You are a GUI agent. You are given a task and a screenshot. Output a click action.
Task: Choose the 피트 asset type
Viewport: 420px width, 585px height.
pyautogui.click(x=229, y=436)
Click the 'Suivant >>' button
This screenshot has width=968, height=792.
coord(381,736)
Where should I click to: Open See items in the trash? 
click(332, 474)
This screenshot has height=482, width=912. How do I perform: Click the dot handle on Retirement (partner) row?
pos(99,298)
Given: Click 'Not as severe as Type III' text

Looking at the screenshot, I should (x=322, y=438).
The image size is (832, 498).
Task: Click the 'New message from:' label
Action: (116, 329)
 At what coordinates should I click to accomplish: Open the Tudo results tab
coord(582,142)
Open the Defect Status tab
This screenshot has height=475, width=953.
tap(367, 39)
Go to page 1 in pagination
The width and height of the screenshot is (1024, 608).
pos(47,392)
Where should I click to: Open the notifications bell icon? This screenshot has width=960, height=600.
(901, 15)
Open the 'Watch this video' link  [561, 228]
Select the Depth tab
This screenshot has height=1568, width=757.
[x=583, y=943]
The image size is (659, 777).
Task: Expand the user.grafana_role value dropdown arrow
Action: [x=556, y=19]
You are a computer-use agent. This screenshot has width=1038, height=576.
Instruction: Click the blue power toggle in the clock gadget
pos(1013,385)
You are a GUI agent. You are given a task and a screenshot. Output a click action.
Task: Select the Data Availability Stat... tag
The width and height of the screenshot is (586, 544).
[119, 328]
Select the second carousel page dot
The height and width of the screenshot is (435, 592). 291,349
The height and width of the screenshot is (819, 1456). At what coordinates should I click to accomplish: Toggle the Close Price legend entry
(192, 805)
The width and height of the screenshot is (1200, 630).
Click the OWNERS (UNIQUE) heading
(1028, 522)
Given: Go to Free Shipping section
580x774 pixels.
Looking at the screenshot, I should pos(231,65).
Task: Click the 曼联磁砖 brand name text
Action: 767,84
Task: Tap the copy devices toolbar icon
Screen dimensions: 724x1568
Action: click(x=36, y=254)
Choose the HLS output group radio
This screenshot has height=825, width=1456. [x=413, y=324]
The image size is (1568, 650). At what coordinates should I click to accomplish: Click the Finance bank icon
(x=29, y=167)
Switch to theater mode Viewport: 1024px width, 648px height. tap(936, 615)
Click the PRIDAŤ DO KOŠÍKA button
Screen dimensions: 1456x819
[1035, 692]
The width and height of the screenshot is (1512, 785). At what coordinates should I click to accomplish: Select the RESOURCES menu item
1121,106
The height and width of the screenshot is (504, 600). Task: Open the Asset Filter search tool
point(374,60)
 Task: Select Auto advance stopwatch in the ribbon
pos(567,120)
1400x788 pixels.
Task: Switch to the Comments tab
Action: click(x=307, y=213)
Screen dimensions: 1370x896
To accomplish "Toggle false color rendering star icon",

*Objective*:
Reproduce every row above verbatim, in the original order, from the first line through the last.

*Written solution*:
You are a GUI agent. You are given a task and a screenshot. Output a click action.
Task: Choose the 피트 asset type
Viewport: 420px width, 585px height.
pyautogui.click(x=229, y=436)
Click the 'Suivant >>' button
This screenshot has width=968, height=792.
coord(381,736)
Where should I click to: Open See items in the trash? 
click(332, 474)
This screenshot has height=482, width=912. How do I perform: Click the dot handle on Retirement (partner) row?
pos(99,298)
Given: Click 'Not as severe as Type III' text

Looking at the screenshot, I should (x=322, y=438).
The image size is (832, 498).
Task: Click the 'New message from:' label
Action: (116, 329)
 At what coordinates should I click to accomplish: Open the Tudo results tab
coord(582,142)
Open the Defect Status tab
This screenshot has height=475, width=953.
tap(367, 39)
Go to page 1 in pagination
The width and height of the screenshot is (1024, 608).
pos(47,392)
Where should I click to: Open the notifications bell icon? This screenshot has width=960, height=600.
(901, 15)
Open the 'Watch this video' link  [561, 228]
Select the Depth tab
This screenshot has height=1568, width=757.
[x=583, y=943]
The image size is (659, 777).
Task: Expand the user.grafana_role value dropdown arrow
Action: [x=556, y=19]
You are a computer-use agent. This screenshot has width=1038, height=576.
Instruction: Click the blue power toggle in the clock gadget
pos(1013,385)
You are a GUI agent. You are given a task and a screenshot. Output a click action.
Task: Select the Data Availability Stat... tag
The width and height of the screenshot is (586, 544).
[119, 328]
Select the second carousel page dot
The height and width of the screenshot is (435, 592). 291,349
The height and width of the screenshot is (819, 1456). At what coordinates should I click to accomplish: Toggle the Close Price legend entry
(192, 805)
The width and height of the screenshot is (1200, 630).
Click the OWNERS (UNIQUE) heading
(1028, 522)
Given: Go to Free Shipping section
580x774 pixels.
Looking at the screenshot, I should pos(231,65).
Task: Click the 曼联磁砖 brand name text
Action: 767,84
Task: Tap the copy devices toolbar icon
Screen dimensions: 724x1568
Action: click(x=36, y=254)
Choose the HLS output group radio
This screenshot has height=825, width=1456. [x=413, y=324]
The image size is (1568, 650). At what coordinates should I click to accomplish: Click the Finance bank icon
(x=29, y=167)
Switch to theater mode Viewport: 1024px width, 648px height. tap(936, 615)
Click the PRIDAŤ DO KOŠÍKA button
Screen dimensions: 1456x819
[1035, 692]
The width and height of the screenshot is (1512, 785). At what coordinates should I click to accomplish: Select the RESOURCES menu item
1121,106
The height and width of the screenshot is (504, 600). Task: Open the Asset Filter search tool
point(374,60)
 Task: Select Auto advance stopwatch in the ribbon
pos(567,120)
1400x788 pixels.
Task: Switch to the Comments tab
Action: click(x=307, y=213)
Screen dimensions: 1370x896
To accomplish "Toggle false color rendering star icon",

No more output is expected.